# EXERCISE REQUIREMENTS
Please duplicate each line of the data below without any changes, from the first entry to the last.

(Data entries)
begin

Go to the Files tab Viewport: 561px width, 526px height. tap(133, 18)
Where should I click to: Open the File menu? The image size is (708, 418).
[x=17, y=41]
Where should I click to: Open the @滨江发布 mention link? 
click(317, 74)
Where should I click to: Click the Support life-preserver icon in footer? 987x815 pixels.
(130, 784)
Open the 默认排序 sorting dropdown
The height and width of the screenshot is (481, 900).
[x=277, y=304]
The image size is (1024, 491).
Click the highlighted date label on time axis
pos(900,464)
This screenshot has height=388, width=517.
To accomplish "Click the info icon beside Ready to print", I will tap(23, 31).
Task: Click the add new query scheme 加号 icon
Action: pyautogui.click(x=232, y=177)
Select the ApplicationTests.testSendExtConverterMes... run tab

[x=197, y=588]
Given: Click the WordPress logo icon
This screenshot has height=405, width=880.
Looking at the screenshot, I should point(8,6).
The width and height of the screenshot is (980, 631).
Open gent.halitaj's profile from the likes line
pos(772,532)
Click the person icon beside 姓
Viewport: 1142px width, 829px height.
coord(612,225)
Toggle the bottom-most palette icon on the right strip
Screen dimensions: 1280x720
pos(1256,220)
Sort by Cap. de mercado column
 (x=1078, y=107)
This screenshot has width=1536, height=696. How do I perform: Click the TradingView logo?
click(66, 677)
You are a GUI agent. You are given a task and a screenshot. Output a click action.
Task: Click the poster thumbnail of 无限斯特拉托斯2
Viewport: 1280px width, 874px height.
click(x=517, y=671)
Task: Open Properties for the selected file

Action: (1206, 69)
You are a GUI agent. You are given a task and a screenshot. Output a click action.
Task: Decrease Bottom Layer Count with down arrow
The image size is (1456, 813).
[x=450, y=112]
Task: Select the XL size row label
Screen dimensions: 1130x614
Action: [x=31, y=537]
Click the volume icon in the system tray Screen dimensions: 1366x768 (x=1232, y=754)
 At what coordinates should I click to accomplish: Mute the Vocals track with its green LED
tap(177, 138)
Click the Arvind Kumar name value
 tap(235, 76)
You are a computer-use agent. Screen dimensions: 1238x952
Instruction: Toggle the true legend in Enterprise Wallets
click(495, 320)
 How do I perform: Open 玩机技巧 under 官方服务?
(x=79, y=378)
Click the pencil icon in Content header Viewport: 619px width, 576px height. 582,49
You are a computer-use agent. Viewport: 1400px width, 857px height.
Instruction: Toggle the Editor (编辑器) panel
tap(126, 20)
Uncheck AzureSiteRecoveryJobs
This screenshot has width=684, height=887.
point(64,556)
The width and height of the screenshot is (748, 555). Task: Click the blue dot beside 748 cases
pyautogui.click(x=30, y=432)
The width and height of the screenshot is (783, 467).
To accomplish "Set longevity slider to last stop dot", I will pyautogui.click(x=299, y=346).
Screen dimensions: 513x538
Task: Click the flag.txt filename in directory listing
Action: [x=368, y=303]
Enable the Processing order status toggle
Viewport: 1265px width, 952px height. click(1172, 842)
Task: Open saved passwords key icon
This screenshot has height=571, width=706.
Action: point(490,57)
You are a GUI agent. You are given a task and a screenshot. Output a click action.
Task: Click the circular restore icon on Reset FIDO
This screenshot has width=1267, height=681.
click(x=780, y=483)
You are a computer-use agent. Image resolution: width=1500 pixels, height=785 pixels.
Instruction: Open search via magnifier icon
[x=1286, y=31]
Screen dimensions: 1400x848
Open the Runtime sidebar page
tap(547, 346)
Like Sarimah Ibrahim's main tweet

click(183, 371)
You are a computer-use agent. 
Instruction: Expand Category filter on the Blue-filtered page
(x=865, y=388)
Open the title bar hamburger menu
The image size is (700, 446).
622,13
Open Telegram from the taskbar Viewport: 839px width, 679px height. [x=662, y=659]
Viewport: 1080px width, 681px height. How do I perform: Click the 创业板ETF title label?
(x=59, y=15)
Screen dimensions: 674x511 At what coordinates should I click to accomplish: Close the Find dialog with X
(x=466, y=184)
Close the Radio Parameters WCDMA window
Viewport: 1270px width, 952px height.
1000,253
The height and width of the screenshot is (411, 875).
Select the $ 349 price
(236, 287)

end

# ANSWER FOR THE TASK
Go to the Files tab Viewport: 561px width, 526px height. tap(133, 18)
Where should I click to: Open the File menu? The image size is (708, 418).
[x=17, y=41]
Where should I click to: Open the @滨江发布 mention link? 
click(317, 74)
Where should I click to: Click the Support life-preserver icon in footer? 987x815 pixels.
(130, 784)
Open the 默认排序 sorting dropdown
The height and width of the screenshot is (481, 900).
[x=277, y=304]
The image size is (1024, 491).
Click the highlighted date label on time axis
pos(900,464)
This screenshot has height=388, width=517.
To accomplish "Click the info icon beside Ready to print", I will tap(23, 31).
Task: Click the add new query scheme 加号 icon
Action: pyautogui.click(x=232, y=177)
Select the ApplicationTests.testSendExtConverterMes... run tab

[x=197, y=588]
Given: Click the WordPress logo icon
This screenshot has height=405, width=880.
Looking at the screenshot, I should point(8,6).
The width and height of the screenshot is (980, 631).
Open gent.halitaj's profile from the likes line
pos(772,532)
Click the person icon beside 姓
Viewport: 1142px width, 829px height.
coord(612,225)
Toggle the bottom-most palette icon on the right strip
Screen dimensions: 1280x720
pos(1256,220)
Sort by Cap. de mercado column
 (x=1078, y=107)
This screenshot has width=1536, height=696. How do I perform: Click the TradingView logo?
click(66, 677)
You are a GUI agent. You are given a task and a screenshot. Output a click action.
Task: Click the poster thumbnail of 无限斯特拉托斯2
Viewport: 1280px width, 874px height.
click(x=517, y=671)
Task: Open Properties for the selected file

Action: (1206, 69)
You are a GUI agent. You are given a task and a screenshot. Output a click action.
Task: Decrease Bottom Layer Count with down arrow
The image size is (1456, 813).
[x=450, y=112]
Task: Select the XL size row label
Screen dimensions: 1130x614
Action: [x=31, y=537]
Click the volume icon in the system tray Screen dimensions: 1366x768 (x=1232, y=754)
 At what coordinates should I click to accomplish: Mute the Vocals track with its green LED
tap(177, 138)
Click the Arvind Kumar name value
 tap(235, 76)
You are a computer-use agent. Screen dimensions: 1238x952
Instruction: Toggle the true legend in Enterprise Wallets
click(495, 320)
 How do I perform: Open 玩机技巧 under 官方服务?
(x=79, y=378)
Click the pencil icon in Content header Viewport: 619px width, 576px height. 582,49
You are a computer-use agent. Viewport: 1400px width, 857px height.
Instruction: Toggle the Editor (编辑器) panel
tap(126, 20)
Uncheck AzureSiteRecoveryJobs
This screenshot has width=684, height=887.
point(64,556)
The width and height of the screenshot is (748, 555). Task: Click the blue dot beside 748 cases
pyautogui.click(x=30, y=432)
The width and height of the screenshot is (783, 467).
To accomplish "Set longevity slider to last stop dot", I will pyautogui.click(x=299, y=346).
Screen dimensions: 513x538
Task: Click the flag.txt filename in directory listing
Action: [x=368, y=303]
Enable the Processing order status toggle
Viewport: 1265px width, 952px height. click(1172, 842)
Task: Open saved passwords key icon
This screenshot has height=571, width=706.
Action: point(490,57)
You are a GUI agent. You are given a task and a screenshot. Output a click action.
Task: Click the circular restore icon on Reset FIDO
This screenshot has width=1267, height=681.
click(x=780, y=483)
You are a computer-use agent. Image resolution: width=1500 pixels, height=785 pixels.
Instruction: Open search via magnifier icon
[x=1286, y=31]
Screen dimensions: 1400x848
Open the Runtime sidebar page
tap(547, 346)
Like Sarimah Ibrahim's main tweet

click(183, 371)
You are a computer-use agent. 
Instruction: Expand Category filter on the Blue-filtered page
(x=865, y=388)
Open the title bar hamburger menu
The image size is (700, 446).
622,13
Open Telegram from the taskbar Viewport: 839px width, 679px height. [x=662, y=659]
Viewport: 1080px width, 681px height. How do I perform: Click the 创业板ETF title label?
(x=59, y=15)
Screen dimensions: 674x511 At what coordinates should I click to accomplish: Close the Find dialog with X
(x=466, y=184)
Close the Radio Parameters WCDMA window
Viewport: 1270px width, 952px height.
1000,253
The height and width of the screenshot is (411, 875).
Select the $ 349 price
(236, 287)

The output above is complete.